IVUS allows total vessel evaluation rather than the limited luminal imaging provided by angiography. The key benefits of IVUS prior to treatment are its ability to (1) optimize treatment by accurately determining the true vessel diameter and allow matching of the device size to the actual vessel size, (2) identify the true lesion length and ensure that the entire lesion is treated, and (3) guide the choice of treatment type to match the nature of the pathology. Posttreatment IVUS is also beneficial to identify inadequate initial treatment and optimize retreatment during the procedure.

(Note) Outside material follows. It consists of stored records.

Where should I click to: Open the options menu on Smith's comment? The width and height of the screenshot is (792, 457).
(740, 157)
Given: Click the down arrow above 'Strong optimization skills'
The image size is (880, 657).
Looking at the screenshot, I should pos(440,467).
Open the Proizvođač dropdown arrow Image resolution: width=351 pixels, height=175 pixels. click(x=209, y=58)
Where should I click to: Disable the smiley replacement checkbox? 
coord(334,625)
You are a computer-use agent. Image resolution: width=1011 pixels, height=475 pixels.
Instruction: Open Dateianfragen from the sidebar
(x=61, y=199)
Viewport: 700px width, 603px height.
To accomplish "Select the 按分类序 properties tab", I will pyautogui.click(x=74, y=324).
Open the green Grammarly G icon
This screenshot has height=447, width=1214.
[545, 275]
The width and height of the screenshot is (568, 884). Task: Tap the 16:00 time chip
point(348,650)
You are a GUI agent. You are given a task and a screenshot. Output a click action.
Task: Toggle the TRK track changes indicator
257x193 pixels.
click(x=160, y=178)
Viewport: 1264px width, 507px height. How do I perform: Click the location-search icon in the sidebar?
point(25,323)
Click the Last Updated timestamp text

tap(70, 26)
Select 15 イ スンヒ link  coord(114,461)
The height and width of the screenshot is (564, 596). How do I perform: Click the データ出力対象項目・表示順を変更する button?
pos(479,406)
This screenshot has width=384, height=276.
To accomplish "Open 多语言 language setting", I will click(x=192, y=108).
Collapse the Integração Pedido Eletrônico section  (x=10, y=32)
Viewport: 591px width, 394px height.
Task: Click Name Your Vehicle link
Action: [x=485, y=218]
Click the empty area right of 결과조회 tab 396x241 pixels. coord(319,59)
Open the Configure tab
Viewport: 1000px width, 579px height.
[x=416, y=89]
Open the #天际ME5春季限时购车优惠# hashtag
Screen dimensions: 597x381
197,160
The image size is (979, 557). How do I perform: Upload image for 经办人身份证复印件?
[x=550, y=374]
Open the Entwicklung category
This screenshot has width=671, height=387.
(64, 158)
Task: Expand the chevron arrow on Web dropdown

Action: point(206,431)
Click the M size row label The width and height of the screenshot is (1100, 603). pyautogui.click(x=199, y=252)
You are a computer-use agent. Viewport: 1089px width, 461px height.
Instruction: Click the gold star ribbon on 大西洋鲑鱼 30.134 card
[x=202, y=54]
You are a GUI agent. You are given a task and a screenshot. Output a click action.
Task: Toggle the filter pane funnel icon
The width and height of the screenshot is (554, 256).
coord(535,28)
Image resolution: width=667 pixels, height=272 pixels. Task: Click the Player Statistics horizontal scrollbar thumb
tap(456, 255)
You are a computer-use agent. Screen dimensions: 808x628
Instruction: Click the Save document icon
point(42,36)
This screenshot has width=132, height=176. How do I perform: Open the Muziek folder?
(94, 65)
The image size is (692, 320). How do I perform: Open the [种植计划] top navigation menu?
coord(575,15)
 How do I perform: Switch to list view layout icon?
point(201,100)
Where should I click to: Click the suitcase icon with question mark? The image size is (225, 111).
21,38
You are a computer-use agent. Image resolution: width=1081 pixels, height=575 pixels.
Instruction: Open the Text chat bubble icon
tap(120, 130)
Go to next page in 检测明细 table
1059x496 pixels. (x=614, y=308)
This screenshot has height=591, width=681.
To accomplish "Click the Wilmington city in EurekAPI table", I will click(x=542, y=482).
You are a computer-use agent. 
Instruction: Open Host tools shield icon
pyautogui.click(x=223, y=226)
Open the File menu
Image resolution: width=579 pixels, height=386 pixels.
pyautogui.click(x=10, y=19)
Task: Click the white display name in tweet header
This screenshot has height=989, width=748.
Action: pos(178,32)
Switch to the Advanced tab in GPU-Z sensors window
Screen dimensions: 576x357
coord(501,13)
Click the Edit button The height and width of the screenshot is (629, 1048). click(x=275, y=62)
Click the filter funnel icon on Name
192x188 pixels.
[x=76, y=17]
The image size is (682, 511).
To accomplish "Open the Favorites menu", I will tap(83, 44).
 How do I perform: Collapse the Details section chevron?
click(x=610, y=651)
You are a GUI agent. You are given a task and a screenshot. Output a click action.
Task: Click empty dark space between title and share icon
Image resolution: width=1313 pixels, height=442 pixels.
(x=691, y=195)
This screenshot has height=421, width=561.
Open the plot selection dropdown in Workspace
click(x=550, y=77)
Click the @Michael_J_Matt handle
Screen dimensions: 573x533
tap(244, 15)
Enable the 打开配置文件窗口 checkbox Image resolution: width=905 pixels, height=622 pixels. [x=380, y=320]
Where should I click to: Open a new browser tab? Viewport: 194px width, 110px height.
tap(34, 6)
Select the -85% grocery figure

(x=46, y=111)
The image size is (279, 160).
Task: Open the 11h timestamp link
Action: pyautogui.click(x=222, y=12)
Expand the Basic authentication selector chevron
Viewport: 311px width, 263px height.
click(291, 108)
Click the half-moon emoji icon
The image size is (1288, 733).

This experience has highlighted the merits of routine use of IVUS in femoropopliteal interventions. IVUS reveals important findings that are unsuspected on angiography. Restricting the use of IVUS to selected cases will inevitably result in missing clinically important information. This article details a series of observations and suggestions to assist IVUS users in optimizing their practice. Note that some specific technical comments relate to the IVUS system manufactured by Philips and may be different for other systems.

GETTING STARTED

Understand what you are looking at.

IVUS provides a cross-sectional image of the vessel, allowing visualization of vessel wall structures (Figure 1). Make sure you are familiar with normal and abnormal IVUS appearances. The best way to gain familiarity with IVUS is by using it. The learning curve for image interpretation can be reduced by applying prior ultrasound experience or working with a colleague with ultrasound expertise, such as a vascular sonographer, during interventional cases.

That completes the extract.